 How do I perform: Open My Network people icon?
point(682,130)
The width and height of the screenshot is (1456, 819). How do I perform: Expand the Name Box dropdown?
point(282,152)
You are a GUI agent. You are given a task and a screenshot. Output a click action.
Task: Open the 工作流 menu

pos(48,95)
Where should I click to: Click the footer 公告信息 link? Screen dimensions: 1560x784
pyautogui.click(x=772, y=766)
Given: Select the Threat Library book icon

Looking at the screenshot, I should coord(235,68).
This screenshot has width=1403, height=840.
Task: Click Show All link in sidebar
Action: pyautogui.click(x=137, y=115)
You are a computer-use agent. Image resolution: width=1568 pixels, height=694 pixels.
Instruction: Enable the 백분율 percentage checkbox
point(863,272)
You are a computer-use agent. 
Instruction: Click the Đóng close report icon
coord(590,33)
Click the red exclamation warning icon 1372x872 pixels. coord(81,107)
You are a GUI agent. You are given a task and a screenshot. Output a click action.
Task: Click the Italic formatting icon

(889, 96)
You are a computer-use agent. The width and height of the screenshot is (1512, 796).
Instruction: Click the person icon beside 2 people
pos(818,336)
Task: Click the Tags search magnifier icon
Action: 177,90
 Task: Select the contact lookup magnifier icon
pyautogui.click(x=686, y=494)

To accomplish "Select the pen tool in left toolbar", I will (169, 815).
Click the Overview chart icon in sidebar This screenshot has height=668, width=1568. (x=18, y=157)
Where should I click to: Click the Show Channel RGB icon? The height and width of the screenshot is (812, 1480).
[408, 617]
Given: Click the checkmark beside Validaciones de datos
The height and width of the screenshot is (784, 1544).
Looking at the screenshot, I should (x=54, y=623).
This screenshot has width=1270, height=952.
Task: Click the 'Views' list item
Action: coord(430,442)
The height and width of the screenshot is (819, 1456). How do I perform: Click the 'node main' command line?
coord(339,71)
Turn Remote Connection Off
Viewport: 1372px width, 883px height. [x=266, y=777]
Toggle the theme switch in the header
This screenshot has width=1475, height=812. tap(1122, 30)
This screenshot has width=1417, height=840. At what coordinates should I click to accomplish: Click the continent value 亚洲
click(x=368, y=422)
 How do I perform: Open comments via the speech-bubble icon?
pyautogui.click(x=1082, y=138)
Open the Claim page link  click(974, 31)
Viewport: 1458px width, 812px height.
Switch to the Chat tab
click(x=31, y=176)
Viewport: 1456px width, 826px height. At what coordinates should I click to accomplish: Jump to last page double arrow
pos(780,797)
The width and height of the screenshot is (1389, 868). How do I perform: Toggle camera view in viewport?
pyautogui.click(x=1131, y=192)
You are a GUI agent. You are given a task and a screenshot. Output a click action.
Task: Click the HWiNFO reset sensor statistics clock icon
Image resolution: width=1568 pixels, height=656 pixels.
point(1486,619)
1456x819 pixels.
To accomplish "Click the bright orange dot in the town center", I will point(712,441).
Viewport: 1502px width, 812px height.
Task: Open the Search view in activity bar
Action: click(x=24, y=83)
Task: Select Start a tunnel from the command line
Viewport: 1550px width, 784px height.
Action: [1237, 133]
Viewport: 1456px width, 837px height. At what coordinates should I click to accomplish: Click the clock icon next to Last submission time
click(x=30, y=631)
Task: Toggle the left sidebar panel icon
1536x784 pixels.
+ + + + + + +
(What the task requires): Everything from the line containing "Task: Select Start" to the last line of the entries above should be quoted exactly, and only that.

(Expected answer):
Task: Select Start a tunnel from the command line
Viewport: 1550px width, 784px height.
Action: [1237, 133]
Viewport: 1456px width, 837px height. At what coordinates should I click to accomplish: Click the clock icon next to Last submission time
click(x=30, y=631)
Task: Toggle the left sidebar panel icon
1536x784 pixels.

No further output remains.